The Oakland County Water Resource Commissioner’s Office said that E. coli issues in Lake St. Clair are not coming from Oakland County.

“While I don’t dispute that Macomb has experienced these problems, it is not true that these harms were caused by any action taken by Oakland County,” wrote Bruzek. “The U.S. Geological Survey Upper Midwest Water Science Center has performed extensive research regarding the cause of the beach closings and has concluded that waterfowl, primarily geese, are the source of the E. coli problem along the lake’s shoreline. Additionally, scientific studies from the Michigan Department of Environment, Great Lakes, and Energy’s Water Resources Division clearly indicate that there is no correlation between beach closings and the operations of Oakland County’s state-of-the-art facilities.”

Bruzek said that the Macomb County resolution “misses the mark.”

“In fact, Macomb County’s Health Department’s own studies have determined that numerous drains flowing into Lake St. Clair have extremely high levels of E. coli,” she stated. “Testing revealed that these drains are polluted with human waste from failing septic fields in Macomb County. Further, it also found two things about the foul-smelling decaying algae evident along the banks of Lake St. Clair — especially in Harrison Township. First, it presents no imminent public health hazard. Second, its presence is not indicative of raw sewage.”

Zinner responded that this statement does not address the correct issues, saying that the problem is not necessarily the level of E. coli in Oakland County’s water, but the fact that so much of its rainwater and sewage share the same flow system that deposits into Lake St. Clair. Such an enormous amount of rainwater can overfill the system.

“Rainwater does not cause the increase in E. coli, but you only have so much storage space for sewage, so when the rainwater overflows the system, it also causes the sewage to overflow, since they are using the same system,” Zinner said. “The actual E. coli could very well be coming from Macomb County, but it is the volume of rainwater from Oakland County that the system is not equipped to handle that is causing this E. coli to become a dangerous problem.”

Bruzek concluded her statement, stating the two counties need to work together on the issue.

“I find no fault with the passion of the authors of the resolution,” she wrote. “While I take exception to the veracity of some of the resolution’s claims, I’m sure the commissioners who voted for it were acting with the best interests of their constituents firmly in mind.
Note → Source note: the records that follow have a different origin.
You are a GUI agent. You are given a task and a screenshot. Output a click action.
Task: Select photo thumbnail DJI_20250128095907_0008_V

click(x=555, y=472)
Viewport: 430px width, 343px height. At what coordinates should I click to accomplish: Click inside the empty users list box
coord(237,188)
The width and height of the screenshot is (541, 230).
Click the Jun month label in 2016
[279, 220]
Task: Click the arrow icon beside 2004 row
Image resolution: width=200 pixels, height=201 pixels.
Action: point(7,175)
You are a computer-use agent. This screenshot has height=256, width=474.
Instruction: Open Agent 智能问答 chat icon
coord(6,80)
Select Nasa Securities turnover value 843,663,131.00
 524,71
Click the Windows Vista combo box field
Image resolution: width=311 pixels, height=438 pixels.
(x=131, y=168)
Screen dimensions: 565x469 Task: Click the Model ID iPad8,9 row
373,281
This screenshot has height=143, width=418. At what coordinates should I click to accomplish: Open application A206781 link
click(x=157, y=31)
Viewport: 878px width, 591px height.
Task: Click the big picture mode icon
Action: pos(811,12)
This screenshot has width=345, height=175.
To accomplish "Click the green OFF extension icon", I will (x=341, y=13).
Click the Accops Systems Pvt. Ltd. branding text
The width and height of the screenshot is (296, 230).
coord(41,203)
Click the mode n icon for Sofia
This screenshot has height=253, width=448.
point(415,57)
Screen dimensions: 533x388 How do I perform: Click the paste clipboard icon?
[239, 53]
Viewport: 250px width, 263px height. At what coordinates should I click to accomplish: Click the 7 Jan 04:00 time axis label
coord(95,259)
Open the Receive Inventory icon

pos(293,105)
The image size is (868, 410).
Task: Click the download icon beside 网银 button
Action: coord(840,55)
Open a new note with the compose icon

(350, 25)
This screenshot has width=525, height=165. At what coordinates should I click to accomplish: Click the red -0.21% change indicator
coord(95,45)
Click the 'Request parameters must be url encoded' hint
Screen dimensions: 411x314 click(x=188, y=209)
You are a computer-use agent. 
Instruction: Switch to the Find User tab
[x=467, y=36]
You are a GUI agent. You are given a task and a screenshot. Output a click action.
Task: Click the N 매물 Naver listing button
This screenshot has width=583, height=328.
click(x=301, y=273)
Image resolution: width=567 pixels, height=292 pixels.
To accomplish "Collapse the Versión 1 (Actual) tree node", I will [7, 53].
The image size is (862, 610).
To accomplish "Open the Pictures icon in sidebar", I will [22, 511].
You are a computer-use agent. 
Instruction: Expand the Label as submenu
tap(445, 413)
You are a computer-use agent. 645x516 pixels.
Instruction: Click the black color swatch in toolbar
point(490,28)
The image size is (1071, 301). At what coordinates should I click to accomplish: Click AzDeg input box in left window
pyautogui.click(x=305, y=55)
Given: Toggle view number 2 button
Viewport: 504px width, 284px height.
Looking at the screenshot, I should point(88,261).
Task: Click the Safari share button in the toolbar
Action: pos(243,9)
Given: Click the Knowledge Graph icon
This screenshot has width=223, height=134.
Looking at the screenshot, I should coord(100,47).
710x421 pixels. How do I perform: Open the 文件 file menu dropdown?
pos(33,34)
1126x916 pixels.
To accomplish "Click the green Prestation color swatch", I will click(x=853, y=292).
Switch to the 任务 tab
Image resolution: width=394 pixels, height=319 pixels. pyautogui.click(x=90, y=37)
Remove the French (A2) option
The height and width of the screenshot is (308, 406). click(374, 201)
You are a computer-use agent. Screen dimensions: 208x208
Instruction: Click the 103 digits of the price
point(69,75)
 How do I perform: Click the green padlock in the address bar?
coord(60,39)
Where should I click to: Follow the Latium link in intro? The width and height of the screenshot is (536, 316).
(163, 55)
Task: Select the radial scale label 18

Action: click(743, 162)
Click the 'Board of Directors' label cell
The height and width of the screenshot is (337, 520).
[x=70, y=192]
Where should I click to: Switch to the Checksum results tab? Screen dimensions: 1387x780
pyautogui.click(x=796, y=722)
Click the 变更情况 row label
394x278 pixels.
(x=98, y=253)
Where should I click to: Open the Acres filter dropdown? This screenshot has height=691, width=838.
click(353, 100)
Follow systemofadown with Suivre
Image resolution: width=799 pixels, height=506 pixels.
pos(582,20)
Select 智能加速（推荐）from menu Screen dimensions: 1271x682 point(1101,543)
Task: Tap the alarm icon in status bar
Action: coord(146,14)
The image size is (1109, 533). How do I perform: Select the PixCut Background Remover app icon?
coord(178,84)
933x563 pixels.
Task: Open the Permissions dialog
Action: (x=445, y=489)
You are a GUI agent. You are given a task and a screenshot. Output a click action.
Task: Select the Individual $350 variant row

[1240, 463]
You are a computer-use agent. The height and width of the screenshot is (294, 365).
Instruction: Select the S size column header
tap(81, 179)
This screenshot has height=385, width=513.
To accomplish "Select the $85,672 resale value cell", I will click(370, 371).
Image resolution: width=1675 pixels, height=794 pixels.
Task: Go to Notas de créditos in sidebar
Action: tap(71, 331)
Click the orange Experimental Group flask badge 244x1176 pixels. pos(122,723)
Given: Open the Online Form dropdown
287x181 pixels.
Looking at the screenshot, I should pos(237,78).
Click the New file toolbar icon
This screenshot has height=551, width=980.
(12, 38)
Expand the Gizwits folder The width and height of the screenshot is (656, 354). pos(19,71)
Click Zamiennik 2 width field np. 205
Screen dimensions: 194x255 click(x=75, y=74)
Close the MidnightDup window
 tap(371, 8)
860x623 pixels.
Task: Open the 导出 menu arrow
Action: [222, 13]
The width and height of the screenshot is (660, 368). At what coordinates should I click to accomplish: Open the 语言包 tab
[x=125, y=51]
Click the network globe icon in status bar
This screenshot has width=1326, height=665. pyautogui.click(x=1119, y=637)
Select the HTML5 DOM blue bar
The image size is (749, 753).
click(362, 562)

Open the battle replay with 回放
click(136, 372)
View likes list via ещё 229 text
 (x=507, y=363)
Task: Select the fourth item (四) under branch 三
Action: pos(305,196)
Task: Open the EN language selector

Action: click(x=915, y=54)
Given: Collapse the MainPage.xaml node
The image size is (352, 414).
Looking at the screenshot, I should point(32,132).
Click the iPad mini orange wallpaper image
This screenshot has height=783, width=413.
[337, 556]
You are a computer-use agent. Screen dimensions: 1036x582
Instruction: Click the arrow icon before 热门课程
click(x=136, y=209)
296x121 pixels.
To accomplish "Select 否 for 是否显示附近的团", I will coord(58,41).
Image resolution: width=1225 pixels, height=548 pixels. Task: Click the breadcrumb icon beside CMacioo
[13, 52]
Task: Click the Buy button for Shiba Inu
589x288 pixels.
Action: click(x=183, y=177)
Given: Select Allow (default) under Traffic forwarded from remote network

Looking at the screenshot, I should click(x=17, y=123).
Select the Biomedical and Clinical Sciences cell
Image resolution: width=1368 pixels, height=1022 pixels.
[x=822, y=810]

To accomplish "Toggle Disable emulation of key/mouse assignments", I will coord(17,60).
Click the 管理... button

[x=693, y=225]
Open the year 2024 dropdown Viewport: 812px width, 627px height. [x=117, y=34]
However, a more efficient approach to Lake St. Clair’s pollution problem will be found when we work together to address this critical issue.”

Zinner agreed with the call for more intercounty communication and cooperation on the matter, saying that some in both counties are doing so already.

“We expect to work it out. I’ve already spoken to (Water Resource Commissioner) Jim Nash,” she said. “At our board, we are now trying to restore a yearly cleaning of sites on (the) Clinton River and Lake St. Clair, so we want to bring that back. The cost would be probably about $1 million, so I don’t know if it will pass because we want to be responsible stewards of taxpayer money, but we are considering that on the board. Beyond that, we just want to have more dialogue between the two counties.”

Zinner added that newer buildings and newer subdivisions are not having these problems since they have the rainwater going into separate systems. However, because so many older properties still do this, it would likely be a $3 billion cost between Oakland and Macomb counties to address this issue.

She hopes, if nothing else, the disagreement reminds the public how important issues of water quality are to the community.

“The concern is for our drinking water. When 40% of Michiganders drink this water, you need to take care of it,” Zinner said. “Some people don’t even want to go in the water now. … It affects property values and the local economy, too. We need to have a plan and form some goals. It’s about our children and our future.”